These activities constituted six quarterly fire protection inspection samples as defined in IP 71111.05-05.
b. Findings
No findings of significance were identified.
.2 Annual Fire Protection Drill Observation
a. Inspection Scope
On September 10, 2010, the inspectors observed an unannounced fire drill and fire brigade activation during a simulated hot work fire in the proximity of the station air compressors. Based on this observation, the inspectors evaluated the readiness of the plant fire brigade to fight fires. The inspectors verified that the licensee staff identified deficiencies; openly discussed them in a self-critical manner at the drill debrief, and took appropriate corrective actions. Specific attributes evaluated were:
- proper wearing of turnout gear and self-contained breathing apparatus;
- proper use and layout of fire hoses;
- employment of appropriate fire fighting techniques;
- sufficient firefighting equipment brought to the scene;
- effectiveness of fire brigade leader communications, command, and control;
- search for victims and propagation of the fire into other plant areas;
- smoke removal operations;
- utilization of pre-planned strategies;
- adherence to the pre-planned drill scenario; and
- accomplishment of drill objectives.
Documents reviewed are listed in the Attachment to this report.
These activities constituted one annual fire protection inspection sample as defined in IP 71111.05-05.
b. Findings
No findings of significance were identified.
1R06 Flooding
.1 Internal Flooding
a. Inspection Scope
The inspectors reviewed selected risk significant plant design features and licensee procedures intended to protect the plant and its safety-related equipment from internal flooding events. The inspectors reviewed flood analyses and design documents, including the UFSAR, engineering calculations, and abnormal operating procedures to identify licensee commitments. The specific document reviewed is listed in the to this report. In addition, the inspectors reviewed licensee drawings to identify areas and equipment that may be affected by internal flooding caused by the failure or misalignment of nearby sources of water, such as the fire suppression or the circulating water systems. The inspectors also reviewed the licensees corrective action documents with respect to flood-related items identified in the CAP to verify the adequacy of the corrective actions. The inspectors performed a walkdown of the following plant area to assess the adequacy of watertight doors and verify drains and sumps were clear of debris and were operable, and that the licensee complied with applicable commitments:
- Turbine Building (Following the Condensate Storage Tank Vent Line Overflow Event that Occurred During the August 16, 2010, Dual Unit Trip.)
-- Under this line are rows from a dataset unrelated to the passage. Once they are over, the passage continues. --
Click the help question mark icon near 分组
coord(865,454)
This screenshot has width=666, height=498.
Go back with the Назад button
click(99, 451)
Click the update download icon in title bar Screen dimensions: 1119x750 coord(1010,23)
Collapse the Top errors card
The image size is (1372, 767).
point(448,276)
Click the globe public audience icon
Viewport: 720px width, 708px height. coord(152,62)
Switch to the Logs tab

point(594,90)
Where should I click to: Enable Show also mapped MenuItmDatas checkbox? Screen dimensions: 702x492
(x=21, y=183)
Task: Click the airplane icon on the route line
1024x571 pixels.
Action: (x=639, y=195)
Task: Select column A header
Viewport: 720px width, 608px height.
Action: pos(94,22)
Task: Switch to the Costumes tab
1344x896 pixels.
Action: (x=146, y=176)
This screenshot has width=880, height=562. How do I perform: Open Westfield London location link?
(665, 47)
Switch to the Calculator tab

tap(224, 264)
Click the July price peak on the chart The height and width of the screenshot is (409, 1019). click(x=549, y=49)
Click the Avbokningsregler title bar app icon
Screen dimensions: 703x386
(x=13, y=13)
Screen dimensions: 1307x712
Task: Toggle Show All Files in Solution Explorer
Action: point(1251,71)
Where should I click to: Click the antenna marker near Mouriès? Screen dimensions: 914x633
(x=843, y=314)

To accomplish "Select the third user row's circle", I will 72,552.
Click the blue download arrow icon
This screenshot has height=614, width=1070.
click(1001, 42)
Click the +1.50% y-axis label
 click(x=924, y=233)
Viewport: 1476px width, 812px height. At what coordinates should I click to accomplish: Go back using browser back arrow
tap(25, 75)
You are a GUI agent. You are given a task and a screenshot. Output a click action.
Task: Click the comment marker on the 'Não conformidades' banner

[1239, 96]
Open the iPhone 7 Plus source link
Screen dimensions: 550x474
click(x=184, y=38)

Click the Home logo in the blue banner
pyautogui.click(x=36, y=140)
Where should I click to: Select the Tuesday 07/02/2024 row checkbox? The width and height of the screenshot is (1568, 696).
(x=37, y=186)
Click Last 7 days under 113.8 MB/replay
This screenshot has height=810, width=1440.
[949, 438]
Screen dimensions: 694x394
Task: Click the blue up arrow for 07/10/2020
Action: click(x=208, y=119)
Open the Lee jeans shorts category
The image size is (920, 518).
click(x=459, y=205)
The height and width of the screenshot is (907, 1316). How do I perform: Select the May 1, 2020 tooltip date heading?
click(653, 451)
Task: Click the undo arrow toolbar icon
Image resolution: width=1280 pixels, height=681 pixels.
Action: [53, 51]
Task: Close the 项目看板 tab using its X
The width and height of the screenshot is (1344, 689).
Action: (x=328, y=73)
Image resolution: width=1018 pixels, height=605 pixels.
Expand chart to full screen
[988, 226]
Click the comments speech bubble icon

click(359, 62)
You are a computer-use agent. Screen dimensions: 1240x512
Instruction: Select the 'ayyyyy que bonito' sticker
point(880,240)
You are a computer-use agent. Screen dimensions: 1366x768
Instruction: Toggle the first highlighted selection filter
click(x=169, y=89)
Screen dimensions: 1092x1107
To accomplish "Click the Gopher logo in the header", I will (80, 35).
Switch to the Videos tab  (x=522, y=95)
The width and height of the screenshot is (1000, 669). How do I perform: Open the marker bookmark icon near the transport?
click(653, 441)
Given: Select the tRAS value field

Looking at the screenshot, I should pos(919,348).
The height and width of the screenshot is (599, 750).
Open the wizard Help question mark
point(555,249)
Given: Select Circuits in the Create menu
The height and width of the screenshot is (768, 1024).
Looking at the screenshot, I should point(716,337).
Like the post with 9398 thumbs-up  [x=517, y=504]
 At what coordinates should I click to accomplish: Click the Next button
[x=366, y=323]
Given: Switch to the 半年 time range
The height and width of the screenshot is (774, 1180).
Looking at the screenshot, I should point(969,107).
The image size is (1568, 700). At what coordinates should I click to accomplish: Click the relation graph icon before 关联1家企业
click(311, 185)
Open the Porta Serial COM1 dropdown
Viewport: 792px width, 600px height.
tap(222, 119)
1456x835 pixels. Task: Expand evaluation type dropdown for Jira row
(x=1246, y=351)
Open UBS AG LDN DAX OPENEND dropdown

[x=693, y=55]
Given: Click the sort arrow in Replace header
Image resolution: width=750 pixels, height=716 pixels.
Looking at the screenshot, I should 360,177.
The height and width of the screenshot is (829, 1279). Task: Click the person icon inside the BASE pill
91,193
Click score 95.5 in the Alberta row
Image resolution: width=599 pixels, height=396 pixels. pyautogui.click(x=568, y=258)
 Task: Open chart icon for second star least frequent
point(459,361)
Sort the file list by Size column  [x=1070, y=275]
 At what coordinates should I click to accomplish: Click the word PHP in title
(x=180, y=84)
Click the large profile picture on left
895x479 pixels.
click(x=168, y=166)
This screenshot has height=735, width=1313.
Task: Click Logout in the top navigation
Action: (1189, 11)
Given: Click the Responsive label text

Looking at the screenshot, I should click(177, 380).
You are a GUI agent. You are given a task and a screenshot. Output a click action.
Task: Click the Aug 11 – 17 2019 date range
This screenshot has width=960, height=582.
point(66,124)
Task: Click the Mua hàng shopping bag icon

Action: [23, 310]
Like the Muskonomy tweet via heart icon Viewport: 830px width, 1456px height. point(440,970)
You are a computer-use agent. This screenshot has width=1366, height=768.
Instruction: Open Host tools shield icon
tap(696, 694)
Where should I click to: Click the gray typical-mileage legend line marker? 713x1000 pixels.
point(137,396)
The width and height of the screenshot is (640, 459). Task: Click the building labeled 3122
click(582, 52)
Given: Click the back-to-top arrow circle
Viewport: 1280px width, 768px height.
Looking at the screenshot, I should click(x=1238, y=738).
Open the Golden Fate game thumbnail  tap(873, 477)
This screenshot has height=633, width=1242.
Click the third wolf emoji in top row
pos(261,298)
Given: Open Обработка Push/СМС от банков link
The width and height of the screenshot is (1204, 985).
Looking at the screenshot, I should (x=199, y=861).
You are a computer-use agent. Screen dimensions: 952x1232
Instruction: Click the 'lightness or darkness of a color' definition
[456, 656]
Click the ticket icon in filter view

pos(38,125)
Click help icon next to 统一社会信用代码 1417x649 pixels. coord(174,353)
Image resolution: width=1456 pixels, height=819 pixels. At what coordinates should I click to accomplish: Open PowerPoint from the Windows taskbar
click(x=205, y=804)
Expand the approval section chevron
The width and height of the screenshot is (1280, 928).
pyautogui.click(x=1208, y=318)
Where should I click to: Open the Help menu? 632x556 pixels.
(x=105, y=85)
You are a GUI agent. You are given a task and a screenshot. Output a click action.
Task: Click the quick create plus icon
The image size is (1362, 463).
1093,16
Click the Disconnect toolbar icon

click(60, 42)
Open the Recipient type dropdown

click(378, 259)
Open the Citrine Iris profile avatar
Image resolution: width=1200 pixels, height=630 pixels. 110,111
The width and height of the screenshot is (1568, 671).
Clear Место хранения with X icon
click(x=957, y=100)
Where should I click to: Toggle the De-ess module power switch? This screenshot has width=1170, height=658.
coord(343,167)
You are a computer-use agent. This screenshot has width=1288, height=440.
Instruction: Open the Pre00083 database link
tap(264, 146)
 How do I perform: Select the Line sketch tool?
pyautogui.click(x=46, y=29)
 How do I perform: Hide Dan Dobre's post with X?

This inspection constituted one internal flooding sample as defined in IP 71111.06-05.
b. Findings
No findings of significance were identified.
1R11 Licensed Operator Requalification Program
.1 Resident Inspector Quarterly Review
a. Inspection Scope
On July 21, 2010, the inspectors observed a crew of licensed operators in the plants simulator during licensed operator requalification examinations to verify that operator performance was adequate, evaluators were identifying and documenting crew performance problems, and training was being conducted in accordance with licensee procedures. The inspectors evaluated the following areas:
- licensed operator performance;
- crews clarity and formality of communications;
- ability to take timely actions in the conservative direction;
- prioritization, interpretation, and verification of annunciator alarms;
- correct use and implementation of abnormal and emergency procedures;
- control board manipulations;
- oversight and direction from supervisors; and
- ability to identify and implement appropriate TS actions and Emergency Plan actions and notifications.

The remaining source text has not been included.